Repeat the records below verbatim, starting with the line that contains "Identify the location of legend-marker-placebo." and ending with the line that contains "coordinates (120, 274).", including both of those lines.

# # # # # # #

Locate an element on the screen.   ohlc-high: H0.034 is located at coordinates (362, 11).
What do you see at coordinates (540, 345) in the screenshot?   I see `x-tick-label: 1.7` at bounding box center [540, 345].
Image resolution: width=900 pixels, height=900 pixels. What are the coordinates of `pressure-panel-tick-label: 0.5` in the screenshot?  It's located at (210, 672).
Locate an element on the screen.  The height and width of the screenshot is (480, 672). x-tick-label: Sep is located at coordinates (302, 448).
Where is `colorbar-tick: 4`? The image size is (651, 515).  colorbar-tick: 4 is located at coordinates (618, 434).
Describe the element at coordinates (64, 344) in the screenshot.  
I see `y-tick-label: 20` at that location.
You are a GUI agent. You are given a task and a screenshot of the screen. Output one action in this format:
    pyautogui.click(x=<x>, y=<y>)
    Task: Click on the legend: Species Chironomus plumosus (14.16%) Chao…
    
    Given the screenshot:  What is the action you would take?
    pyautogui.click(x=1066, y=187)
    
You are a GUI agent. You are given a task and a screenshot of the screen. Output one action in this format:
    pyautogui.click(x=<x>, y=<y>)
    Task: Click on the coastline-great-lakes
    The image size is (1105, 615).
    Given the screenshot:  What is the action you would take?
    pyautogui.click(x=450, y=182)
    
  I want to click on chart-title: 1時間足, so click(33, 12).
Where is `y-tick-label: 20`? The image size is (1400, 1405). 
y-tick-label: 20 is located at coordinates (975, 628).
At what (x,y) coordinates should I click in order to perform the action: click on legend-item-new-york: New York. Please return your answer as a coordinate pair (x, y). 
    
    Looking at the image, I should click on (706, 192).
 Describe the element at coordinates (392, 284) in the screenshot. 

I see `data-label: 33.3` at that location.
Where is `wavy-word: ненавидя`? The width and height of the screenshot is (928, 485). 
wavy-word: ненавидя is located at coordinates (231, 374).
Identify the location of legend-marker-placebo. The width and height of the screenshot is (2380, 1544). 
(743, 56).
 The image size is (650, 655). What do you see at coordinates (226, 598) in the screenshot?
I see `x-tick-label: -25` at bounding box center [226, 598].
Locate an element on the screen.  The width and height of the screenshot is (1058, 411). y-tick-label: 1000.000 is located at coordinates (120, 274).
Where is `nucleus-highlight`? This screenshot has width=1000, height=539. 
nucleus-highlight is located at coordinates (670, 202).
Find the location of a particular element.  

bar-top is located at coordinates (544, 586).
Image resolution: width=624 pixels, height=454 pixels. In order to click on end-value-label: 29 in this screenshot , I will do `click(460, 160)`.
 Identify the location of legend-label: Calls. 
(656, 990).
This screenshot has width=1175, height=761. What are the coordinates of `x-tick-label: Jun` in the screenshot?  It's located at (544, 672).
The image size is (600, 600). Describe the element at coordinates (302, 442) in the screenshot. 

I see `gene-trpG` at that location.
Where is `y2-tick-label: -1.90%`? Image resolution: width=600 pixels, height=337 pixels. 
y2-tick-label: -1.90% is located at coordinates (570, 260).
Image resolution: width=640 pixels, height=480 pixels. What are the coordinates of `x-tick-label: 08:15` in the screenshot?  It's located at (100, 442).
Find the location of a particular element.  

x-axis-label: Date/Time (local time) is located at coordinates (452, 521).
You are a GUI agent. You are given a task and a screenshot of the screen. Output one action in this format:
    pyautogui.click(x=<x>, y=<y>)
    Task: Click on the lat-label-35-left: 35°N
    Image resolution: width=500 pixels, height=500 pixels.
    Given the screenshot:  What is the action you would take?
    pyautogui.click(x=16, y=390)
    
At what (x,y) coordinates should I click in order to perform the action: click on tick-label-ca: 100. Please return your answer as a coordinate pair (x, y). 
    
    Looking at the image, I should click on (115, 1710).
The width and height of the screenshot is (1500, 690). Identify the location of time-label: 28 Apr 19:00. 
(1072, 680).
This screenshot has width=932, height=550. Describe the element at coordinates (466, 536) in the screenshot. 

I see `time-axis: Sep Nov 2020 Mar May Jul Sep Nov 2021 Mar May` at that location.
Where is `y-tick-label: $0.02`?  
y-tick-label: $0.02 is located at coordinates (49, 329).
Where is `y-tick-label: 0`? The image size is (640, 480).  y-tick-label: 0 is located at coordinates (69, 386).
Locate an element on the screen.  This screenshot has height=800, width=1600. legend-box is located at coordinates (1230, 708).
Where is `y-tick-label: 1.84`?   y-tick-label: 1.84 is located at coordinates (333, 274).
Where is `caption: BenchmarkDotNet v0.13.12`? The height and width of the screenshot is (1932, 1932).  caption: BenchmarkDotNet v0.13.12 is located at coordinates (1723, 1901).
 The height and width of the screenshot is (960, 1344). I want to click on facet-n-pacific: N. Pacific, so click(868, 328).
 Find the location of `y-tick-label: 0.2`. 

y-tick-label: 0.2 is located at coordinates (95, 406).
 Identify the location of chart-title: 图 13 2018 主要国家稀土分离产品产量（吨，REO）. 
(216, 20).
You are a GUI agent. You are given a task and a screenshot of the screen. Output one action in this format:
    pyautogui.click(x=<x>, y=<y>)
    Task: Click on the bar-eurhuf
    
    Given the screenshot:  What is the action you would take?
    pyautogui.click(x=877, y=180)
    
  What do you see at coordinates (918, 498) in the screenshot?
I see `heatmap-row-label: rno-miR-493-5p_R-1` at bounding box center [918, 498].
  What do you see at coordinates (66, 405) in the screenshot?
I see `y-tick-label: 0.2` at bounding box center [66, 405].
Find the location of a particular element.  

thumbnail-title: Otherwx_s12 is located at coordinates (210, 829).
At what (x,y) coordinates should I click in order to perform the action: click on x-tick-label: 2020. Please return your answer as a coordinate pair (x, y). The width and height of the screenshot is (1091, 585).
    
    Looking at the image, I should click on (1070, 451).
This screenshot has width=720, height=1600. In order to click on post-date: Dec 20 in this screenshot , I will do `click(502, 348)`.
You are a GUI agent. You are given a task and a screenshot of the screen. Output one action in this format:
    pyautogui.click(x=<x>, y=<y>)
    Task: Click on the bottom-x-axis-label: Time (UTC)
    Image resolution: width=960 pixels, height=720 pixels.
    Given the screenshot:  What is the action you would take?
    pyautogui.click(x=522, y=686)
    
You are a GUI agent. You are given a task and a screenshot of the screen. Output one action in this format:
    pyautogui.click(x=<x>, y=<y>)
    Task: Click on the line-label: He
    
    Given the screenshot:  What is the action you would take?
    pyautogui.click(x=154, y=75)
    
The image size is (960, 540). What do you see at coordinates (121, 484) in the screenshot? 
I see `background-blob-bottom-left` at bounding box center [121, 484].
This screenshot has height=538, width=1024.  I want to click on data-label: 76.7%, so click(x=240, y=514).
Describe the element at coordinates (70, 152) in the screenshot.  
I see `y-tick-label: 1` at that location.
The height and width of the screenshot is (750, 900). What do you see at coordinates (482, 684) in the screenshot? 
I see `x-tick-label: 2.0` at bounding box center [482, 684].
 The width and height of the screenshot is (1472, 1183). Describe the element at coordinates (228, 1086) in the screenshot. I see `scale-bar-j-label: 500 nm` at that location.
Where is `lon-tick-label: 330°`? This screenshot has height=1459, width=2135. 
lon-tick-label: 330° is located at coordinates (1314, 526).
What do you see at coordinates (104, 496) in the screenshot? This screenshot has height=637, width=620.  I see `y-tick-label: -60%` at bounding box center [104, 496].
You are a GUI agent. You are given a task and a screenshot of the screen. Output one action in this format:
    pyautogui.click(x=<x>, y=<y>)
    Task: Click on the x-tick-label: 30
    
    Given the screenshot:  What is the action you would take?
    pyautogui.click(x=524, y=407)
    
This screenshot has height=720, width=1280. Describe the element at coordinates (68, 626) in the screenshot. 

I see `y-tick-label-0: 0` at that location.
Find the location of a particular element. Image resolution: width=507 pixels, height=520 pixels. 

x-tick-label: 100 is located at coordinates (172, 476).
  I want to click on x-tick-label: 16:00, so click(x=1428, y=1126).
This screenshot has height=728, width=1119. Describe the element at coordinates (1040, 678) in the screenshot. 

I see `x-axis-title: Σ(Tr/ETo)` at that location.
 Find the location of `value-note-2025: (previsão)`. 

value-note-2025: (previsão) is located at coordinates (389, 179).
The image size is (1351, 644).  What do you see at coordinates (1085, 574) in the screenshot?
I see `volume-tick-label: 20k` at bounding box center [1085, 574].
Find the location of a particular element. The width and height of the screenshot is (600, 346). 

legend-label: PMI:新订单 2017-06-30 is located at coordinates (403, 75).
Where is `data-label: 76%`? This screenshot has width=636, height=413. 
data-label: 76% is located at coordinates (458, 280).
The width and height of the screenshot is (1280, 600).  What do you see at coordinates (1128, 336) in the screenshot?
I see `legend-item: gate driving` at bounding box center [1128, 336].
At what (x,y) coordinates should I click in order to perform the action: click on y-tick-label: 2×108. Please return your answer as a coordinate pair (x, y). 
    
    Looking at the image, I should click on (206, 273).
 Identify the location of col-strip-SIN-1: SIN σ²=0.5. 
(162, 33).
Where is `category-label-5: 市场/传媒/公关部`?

# # # # # # #

**ANSWER FOR THIS EXERCISE:**
Identify the location of legend-marker-placebo. The width and height of the screenshot is (2380, 1544). 
(743, 56).
 The image size is (650, 655). What do you see at coordinates (226, 598) in the screenshot?
I see `x-tick-label: -25` at bounding box center [226, 598].
Locate an element on the screen.  The width and height of the screenshot is (1058, 411). y-tick-label: 1000.000 is located at coordinates (120, 274).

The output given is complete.